Black garlic (BG), a product of aged raw garlic, is gaining recognition in the scientific community for its potential therapeutic properties. A recent review in the International Journal of Molecular Sciences explored the bioactive compounds of BG, emphasizing its potential advantages over traditional garlic. Garlic, while known for its health benefits, has limitations due to its intense flavor, smell, and potential toxicity. BG, however, offers a more palatable alternative with enhanced bioactive compounds.
The aging process of BG significantly changes its physicochemical properties, resulting in a higher concentration of antioxidants. Its enhanced composition is associated with numerous health benefits, including anti-cancer, anti-proliferative, and anti-inflammatory effects. The antioxidative capacity of BG is primarily due to its enriched content of phenols and flavonoids, essential in combating harmful reactive oxygen species in the body.
Interestingly, the method of preparation significantly affects the antioxidative efficacy of black garlic. For instance, water-based extracts tend to exhibit higher antioxidant activities. This variability highlights the importance of processing methods in determining the health benefits of black garlic.

* Data to examine:
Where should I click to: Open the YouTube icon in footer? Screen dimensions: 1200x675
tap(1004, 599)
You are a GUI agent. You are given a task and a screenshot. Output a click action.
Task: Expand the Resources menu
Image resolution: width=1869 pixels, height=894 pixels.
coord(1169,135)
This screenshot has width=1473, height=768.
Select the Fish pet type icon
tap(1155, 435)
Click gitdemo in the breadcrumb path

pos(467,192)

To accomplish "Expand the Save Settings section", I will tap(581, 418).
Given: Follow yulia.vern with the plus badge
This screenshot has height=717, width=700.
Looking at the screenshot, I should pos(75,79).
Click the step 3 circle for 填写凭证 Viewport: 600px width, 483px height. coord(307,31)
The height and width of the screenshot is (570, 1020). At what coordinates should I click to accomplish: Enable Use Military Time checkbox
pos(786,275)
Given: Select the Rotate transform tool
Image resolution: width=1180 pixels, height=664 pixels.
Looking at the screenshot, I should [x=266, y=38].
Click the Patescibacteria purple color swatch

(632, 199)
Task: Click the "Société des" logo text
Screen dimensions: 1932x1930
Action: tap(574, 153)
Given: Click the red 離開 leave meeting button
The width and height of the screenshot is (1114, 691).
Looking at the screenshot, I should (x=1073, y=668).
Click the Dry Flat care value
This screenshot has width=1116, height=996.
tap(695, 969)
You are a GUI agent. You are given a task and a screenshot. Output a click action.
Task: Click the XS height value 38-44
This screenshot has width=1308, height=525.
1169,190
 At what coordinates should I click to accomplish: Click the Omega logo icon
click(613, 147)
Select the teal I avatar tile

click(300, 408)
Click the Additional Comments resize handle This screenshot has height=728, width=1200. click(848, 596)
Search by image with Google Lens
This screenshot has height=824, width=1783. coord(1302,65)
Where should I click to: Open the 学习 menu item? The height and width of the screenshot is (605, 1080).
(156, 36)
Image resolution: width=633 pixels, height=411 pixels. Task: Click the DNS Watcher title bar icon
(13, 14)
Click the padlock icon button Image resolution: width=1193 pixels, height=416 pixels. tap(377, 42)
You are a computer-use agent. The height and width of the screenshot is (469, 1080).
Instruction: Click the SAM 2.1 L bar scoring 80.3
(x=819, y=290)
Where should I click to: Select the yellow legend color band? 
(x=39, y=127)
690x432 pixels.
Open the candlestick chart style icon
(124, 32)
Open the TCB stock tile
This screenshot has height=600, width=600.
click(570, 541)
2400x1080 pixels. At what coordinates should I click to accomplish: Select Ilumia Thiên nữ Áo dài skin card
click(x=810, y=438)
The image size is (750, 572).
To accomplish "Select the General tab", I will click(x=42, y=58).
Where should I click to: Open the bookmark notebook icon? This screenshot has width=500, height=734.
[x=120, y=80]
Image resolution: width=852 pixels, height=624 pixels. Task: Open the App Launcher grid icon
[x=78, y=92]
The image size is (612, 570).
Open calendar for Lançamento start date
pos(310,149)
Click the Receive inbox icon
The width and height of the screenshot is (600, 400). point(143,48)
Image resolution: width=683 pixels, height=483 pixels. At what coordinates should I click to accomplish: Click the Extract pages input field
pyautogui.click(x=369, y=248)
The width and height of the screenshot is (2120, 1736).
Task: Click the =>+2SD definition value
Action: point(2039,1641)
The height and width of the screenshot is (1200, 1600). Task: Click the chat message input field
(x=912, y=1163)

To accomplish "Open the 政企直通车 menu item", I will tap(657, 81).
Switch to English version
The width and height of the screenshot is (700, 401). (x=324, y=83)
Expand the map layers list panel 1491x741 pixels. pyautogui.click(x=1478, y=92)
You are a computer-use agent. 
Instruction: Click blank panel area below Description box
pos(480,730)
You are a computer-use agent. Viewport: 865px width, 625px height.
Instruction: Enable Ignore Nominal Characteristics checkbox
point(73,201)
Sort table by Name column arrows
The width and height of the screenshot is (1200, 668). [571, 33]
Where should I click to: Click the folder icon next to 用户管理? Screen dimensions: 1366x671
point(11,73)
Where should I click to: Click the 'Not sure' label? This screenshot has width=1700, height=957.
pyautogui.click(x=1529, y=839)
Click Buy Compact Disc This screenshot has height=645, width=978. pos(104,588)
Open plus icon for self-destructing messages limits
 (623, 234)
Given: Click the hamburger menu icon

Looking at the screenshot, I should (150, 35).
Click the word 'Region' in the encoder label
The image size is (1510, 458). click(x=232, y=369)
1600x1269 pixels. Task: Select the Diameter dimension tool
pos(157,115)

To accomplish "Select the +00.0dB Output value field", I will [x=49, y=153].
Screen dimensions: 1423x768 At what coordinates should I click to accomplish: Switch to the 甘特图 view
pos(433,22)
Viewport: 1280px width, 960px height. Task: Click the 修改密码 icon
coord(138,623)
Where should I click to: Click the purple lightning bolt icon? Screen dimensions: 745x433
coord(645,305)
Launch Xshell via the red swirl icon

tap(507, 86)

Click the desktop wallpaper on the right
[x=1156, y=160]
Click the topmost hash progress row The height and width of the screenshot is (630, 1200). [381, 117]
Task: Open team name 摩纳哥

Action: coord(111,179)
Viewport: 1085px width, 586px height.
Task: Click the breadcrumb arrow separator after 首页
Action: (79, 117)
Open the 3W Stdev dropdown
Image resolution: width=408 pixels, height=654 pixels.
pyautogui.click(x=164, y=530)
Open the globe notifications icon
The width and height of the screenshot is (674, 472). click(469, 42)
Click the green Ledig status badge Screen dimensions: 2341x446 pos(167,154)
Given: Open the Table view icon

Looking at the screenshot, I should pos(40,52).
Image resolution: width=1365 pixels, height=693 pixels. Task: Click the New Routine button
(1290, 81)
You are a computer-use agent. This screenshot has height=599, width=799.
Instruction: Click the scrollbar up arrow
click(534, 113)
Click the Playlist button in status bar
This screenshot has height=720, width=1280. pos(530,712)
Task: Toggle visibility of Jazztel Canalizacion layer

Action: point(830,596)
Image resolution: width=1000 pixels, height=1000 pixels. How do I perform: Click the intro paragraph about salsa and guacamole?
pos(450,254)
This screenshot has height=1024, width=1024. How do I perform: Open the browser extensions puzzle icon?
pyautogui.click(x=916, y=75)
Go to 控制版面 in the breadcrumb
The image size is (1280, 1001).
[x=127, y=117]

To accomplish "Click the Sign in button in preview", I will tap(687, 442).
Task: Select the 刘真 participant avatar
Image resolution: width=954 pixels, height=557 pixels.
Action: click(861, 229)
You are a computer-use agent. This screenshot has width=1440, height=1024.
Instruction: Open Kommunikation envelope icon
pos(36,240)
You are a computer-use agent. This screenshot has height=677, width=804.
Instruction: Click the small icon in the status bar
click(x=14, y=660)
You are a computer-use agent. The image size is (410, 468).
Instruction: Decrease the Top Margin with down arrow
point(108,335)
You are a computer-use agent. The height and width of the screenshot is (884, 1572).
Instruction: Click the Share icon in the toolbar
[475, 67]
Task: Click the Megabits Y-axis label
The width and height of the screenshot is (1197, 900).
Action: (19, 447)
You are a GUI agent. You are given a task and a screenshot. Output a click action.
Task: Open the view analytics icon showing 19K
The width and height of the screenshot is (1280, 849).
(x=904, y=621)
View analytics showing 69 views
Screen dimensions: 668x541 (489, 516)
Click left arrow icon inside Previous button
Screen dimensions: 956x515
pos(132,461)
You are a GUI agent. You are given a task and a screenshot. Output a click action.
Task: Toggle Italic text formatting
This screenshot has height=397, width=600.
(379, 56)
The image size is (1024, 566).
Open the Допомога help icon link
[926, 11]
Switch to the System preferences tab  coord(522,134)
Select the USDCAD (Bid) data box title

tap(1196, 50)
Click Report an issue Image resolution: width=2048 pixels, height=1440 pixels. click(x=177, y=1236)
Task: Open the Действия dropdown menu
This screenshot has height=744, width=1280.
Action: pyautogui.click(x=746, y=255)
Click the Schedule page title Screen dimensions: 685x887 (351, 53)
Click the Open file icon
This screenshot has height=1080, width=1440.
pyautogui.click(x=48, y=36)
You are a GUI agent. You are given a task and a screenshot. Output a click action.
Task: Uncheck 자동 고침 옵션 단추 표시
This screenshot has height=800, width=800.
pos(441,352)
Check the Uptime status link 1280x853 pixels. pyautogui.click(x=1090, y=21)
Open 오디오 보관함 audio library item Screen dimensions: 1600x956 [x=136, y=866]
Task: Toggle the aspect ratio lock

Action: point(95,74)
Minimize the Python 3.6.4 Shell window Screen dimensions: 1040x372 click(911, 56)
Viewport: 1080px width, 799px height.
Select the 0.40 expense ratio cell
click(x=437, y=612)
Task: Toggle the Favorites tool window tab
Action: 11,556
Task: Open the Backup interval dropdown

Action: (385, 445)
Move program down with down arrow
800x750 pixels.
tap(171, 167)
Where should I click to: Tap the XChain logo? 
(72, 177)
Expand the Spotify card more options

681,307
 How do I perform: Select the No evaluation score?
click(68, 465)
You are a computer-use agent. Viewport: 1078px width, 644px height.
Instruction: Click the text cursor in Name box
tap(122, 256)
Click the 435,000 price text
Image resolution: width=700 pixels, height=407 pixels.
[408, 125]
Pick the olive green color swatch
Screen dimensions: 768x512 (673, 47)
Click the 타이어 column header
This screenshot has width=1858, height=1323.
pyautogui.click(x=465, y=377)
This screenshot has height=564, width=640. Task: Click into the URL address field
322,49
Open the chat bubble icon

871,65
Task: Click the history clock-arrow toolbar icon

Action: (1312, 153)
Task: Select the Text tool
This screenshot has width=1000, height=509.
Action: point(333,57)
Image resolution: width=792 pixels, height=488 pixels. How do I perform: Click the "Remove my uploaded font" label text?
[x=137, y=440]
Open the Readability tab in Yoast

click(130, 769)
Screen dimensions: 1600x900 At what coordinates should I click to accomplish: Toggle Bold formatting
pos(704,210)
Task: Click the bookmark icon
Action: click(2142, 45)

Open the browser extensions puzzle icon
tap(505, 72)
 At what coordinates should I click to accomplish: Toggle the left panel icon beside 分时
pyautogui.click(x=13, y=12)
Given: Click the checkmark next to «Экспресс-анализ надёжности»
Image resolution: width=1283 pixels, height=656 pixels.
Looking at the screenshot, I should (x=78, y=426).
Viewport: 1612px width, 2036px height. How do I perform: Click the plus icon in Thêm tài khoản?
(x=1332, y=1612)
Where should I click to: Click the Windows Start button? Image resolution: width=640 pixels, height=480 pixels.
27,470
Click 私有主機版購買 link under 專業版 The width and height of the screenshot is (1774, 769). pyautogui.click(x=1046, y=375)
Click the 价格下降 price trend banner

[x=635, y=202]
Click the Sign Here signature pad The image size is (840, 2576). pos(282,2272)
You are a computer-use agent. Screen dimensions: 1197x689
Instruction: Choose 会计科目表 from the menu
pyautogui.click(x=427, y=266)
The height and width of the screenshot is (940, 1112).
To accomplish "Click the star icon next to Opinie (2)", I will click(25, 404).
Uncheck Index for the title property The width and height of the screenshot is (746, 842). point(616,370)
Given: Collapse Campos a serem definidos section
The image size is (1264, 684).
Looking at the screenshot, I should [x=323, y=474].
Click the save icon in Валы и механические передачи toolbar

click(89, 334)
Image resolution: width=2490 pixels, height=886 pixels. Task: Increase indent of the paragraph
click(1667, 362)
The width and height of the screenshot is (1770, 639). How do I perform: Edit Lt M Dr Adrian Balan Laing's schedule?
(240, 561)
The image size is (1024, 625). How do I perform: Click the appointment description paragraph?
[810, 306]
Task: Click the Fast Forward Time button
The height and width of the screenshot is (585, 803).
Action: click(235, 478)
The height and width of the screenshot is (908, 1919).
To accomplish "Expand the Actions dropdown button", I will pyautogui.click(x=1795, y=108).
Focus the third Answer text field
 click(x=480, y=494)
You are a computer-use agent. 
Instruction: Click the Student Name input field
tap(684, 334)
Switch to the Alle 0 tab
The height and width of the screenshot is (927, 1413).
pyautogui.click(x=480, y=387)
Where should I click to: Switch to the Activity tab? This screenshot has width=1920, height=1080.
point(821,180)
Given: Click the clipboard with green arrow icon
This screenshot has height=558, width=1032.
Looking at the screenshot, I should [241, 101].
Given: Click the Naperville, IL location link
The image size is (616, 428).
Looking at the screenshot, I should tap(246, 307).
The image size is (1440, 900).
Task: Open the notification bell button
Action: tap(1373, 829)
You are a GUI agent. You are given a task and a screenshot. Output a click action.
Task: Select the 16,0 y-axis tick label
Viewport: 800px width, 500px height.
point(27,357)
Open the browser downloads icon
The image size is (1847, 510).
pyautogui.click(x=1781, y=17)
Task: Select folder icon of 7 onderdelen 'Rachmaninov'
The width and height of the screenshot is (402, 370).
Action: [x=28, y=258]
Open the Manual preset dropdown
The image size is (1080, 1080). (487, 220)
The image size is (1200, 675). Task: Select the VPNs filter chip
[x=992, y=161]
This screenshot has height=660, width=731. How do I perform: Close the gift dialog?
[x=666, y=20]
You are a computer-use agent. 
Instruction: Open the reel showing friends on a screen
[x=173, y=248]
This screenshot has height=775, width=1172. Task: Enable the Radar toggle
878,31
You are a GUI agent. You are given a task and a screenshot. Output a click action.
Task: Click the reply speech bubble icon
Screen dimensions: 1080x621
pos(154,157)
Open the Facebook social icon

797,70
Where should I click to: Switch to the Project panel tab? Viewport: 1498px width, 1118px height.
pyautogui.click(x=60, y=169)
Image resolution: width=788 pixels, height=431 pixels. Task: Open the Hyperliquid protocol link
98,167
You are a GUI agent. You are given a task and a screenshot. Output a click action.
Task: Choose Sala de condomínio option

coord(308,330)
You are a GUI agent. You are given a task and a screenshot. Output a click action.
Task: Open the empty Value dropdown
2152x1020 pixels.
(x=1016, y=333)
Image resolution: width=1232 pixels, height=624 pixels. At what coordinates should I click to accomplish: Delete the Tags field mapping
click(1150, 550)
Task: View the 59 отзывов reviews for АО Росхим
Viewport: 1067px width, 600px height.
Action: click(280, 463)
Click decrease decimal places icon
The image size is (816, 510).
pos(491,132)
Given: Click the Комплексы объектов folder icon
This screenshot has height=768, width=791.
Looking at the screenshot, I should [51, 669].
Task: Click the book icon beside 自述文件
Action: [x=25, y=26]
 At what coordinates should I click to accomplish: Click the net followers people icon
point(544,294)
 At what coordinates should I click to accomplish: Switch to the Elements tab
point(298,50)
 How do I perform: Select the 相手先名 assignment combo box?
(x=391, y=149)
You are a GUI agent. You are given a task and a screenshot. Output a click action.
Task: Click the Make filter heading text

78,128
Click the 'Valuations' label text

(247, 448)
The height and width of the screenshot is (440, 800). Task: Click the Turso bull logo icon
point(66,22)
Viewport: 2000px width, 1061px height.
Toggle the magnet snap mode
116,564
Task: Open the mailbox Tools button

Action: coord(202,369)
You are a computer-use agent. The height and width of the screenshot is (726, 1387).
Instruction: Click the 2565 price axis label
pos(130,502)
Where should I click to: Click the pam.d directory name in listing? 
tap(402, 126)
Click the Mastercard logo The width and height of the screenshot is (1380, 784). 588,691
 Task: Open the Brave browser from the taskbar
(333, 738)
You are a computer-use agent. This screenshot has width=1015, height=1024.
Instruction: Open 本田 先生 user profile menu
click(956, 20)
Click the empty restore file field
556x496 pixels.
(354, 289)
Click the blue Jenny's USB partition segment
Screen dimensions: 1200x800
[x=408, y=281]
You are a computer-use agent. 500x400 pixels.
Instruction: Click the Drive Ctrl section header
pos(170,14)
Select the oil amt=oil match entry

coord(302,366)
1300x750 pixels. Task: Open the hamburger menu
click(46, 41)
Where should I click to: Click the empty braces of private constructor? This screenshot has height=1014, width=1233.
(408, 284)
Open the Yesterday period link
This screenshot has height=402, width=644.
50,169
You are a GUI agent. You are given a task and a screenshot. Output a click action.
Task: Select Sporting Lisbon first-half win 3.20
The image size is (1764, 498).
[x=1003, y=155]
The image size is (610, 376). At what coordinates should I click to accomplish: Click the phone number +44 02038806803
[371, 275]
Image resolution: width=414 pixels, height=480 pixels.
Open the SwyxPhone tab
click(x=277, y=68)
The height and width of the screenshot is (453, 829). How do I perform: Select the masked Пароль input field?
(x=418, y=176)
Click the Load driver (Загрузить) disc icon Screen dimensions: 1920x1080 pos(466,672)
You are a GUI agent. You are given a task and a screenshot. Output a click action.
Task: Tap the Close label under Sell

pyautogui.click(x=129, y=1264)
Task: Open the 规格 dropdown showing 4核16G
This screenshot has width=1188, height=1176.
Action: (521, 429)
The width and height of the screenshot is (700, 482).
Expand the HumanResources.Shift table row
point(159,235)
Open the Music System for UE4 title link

* Brief: Continue the text about black garlic from where it stops. The records play no part in the task.

* Response to the exercise:
Key compounds in black garlic, such as pyruvate and SAC, have demonstrated their efficacy in suppressing pro-inflammatory cytokines. This anti-inflammatory action extends across various models, effectively regulating blood sugar levels, reducing lipid peroxidation, and mitigating oxidative stress.
With ongoing research into the role of phytochemicals in cancer therapy, BG, with its antioxidative and anti-inflammatory properties, also shows promise in direct anti-cancer applications. However, the effects vary depending on the type of cancer, indicating the need for further research to understand its full therapeutic potential.